Food For Free (Collins Gem)
Title | Food For Free (Collins Gem) PDF eBook |
Author | Richard Mabey |
Publisher | HarperCollins UK |
Pages | 217 |
Release | 2012-04-12 |
Genre | Cooking |
ISBN | 0007440766 |
The ideal portable companion, the world-renowned Collins Gem series returns with a fresh new look and updated material.
The Songs of Trees
Title | The Songs of Trees PDF eBook |
Author | David George Haskell |
Publisher | Penguin |
Pages | 306 |
Release | 2018-04-03 |
Genre | Nature |
ISBN | 0143111302 |
WINNER OF THE 2018 JOHN BURROUGHS MEDAL FOR OUTSTANDING NATURAL HISTORY WRITING “Both a love song to trees, an exploration of their biology, and a wonderfully philosophical analysis of their role they play in human history and in modern culture.” —Science Friday The author of Sounds Wild and Broken and the Pulitzer Prize finalist The Forest Unseen visits with nature’s most magnificent networkers — trees David Haskell has won acclaim for eloquent writing and deep engagement with the natural world. Now, he brings his powers of observation to the biological networks that surround all species, including humans. Haskell repeatedly visits a dozen trees, exploring connections with people, microbes, fungi, and other plants and animals.
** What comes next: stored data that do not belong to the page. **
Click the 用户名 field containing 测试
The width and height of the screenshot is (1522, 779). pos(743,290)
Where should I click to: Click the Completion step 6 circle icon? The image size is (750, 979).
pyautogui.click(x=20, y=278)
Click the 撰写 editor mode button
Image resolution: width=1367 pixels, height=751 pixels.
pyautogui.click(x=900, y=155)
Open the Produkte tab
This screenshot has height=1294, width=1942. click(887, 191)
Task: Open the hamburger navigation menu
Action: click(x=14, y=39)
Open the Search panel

He takes us to trees in cities (from Manhattan to Jerusalem), forests (Amazonian, North American, and boreal) and areas on the front lines of environmental change (eroding coastlines, burned mountainsides, and war zones.) In each place he shows how human history, ecology, and well-being are intimately intertwined with the lives of trees. Scientific, lyrical, and contemplative, Haskell reveals the biological connections that underpin all life. In a world beset by barriers, he reminds us that life’s substance and beauty emerge from relationship and interdependence.